▶ **PROBLEM TO WORK ON**:
Find each line below containing the word "plus" and copy it.

________________________

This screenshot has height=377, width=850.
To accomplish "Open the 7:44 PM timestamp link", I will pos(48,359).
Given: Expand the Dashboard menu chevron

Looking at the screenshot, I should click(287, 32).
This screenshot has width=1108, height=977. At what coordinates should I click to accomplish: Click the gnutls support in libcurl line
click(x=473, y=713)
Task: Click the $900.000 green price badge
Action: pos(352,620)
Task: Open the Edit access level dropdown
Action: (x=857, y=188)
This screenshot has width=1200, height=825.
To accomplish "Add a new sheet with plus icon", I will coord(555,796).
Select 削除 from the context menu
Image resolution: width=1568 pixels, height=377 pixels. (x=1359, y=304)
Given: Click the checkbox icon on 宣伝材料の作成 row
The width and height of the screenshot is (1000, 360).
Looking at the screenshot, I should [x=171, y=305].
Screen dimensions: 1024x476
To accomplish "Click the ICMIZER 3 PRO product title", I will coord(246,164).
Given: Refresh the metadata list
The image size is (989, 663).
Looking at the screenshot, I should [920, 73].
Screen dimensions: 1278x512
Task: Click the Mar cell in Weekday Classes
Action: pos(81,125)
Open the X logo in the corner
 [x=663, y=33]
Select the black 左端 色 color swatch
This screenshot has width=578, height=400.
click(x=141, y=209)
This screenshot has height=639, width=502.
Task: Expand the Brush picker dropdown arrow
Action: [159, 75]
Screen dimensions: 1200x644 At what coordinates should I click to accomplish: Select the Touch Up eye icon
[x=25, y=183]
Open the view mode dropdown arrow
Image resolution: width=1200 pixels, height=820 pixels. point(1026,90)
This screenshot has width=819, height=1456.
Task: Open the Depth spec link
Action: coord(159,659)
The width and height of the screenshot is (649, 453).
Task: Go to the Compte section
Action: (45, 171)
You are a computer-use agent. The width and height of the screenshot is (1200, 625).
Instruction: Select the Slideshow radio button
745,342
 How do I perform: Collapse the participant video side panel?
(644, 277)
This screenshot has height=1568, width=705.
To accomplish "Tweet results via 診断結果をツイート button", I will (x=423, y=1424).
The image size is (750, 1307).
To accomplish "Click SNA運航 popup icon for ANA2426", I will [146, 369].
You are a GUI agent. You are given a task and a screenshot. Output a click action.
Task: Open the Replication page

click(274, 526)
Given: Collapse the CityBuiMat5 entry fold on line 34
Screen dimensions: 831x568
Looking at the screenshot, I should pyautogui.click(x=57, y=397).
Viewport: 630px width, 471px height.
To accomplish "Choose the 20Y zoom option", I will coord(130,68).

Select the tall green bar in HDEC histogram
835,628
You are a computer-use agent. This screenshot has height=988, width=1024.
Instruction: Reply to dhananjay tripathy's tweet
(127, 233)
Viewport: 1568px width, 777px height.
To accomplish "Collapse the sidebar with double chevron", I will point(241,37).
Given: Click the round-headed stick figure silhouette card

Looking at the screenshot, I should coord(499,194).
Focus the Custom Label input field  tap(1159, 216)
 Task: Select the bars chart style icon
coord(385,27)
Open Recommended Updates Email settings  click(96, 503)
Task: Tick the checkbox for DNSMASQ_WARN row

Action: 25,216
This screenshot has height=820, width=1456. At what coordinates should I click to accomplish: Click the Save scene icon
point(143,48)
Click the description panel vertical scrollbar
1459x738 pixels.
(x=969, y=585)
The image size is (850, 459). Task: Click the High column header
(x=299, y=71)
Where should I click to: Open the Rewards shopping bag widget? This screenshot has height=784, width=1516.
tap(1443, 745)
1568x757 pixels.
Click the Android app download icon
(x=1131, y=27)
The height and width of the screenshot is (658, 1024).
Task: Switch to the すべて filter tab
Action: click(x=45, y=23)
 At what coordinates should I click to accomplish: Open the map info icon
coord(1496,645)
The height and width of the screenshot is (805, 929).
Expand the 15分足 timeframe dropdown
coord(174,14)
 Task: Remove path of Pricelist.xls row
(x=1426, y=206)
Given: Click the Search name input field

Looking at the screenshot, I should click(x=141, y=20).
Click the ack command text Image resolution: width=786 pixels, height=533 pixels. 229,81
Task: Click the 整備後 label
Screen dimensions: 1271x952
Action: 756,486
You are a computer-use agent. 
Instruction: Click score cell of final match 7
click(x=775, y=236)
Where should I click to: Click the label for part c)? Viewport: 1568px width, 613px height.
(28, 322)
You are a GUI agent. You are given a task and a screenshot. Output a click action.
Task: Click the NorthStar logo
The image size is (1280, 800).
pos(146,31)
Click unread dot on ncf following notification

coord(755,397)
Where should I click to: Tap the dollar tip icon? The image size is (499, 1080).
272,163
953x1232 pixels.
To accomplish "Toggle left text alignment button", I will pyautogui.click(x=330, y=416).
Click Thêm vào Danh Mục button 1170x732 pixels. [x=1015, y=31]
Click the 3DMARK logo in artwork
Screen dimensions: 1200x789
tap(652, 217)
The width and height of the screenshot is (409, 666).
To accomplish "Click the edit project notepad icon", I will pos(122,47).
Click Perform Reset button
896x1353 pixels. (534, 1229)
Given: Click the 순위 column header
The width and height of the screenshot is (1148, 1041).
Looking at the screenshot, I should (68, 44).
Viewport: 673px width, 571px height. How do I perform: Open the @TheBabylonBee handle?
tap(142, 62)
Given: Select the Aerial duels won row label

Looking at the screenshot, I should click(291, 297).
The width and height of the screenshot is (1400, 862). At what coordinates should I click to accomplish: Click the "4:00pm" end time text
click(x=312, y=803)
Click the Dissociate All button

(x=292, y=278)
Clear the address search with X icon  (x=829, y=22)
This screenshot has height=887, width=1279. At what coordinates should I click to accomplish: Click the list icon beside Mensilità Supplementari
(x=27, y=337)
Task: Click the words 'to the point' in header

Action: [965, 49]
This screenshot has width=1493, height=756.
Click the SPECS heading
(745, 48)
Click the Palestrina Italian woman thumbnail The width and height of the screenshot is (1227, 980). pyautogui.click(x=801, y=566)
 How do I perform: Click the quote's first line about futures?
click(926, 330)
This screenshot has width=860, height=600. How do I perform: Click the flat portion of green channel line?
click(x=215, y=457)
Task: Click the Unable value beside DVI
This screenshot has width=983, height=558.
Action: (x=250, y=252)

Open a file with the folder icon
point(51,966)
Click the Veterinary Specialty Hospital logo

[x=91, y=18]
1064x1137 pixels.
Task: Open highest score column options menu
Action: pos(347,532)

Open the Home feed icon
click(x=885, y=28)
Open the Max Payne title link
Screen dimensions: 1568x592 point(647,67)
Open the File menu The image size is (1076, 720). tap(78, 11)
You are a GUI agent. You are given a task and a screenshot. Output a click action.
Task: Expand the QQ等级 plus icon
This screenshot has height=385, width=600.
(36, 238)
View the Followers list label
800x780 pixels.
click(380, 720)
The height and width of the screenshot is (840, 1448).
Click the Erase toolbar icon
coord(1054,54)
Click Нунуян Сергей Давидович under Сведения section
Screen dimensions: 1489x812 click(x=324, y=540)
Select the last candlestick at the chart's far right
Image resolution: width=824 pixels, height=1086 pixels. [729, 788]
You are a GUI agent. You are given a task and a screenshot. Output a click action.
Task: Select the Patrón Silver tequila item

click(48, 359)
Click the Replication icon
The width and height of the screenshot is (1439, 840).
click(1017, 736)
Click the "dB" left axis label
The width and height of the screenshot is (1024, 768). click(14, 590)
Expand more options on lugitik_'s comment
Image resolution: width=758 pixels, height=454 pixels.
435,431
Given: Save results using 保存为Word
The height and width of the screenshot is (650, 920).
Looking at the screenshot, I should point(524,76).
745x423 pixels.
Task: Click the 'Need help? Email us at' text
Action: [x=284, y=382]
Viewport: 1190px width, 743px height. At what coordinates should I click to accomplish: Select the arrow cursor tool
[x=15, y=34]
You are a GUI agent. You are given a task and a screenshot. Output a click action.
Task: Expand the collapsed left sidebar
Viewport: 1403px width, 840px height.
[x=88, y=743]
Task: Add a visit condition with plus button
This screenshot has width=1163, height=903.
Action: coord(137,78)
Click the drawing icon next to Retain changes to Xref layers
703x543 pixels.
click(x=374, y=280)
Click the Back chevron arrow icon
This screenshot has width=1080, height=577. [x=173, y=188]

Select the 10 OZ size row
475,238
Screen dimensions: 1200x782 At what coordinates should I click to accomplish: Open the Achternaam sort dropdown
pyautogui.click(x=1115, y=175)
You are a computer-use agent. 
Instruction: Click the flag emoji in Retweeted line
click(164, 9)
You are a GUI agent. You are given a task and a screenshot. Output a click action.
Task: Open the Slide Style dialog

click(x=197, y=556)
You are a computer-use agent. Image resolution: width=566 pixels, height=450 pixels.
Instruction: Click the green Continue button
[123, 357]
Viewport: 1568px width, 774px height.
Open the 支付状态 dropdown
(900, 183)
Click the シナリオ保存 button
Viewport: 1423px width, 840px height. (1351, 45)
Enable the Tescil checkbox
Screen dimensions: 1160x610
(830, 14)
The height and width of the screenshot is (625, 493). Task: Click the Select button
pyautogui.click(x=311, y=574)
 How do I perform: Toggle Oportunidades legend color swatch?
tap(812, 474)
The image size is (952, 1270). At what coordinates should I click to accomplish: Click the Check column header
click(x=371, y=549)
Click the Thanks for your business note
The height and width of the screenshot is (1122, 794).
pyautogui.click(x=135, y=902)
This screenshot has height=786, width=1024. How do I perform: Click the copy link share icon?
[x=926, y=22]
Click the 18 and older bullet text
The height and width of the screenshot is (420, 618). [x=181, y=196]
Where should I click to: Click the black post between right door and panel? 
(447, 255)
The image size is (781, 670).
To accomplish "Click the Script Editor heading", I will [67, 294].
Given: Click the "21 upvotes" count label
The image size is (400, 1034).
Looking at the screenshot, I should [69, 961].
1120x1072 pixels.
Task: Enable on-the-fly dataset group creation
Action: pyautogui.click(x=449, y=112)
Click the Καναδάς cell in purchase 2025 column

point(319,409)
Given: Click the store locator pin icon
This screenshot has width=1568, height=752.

________________________

▶ **SOLUTION**:
To accomplish "Add a new sheet with plus icon", I will coord(555,796).
Task: Expand the QQ等级 plus icon
Task: Add a visit condition with plus button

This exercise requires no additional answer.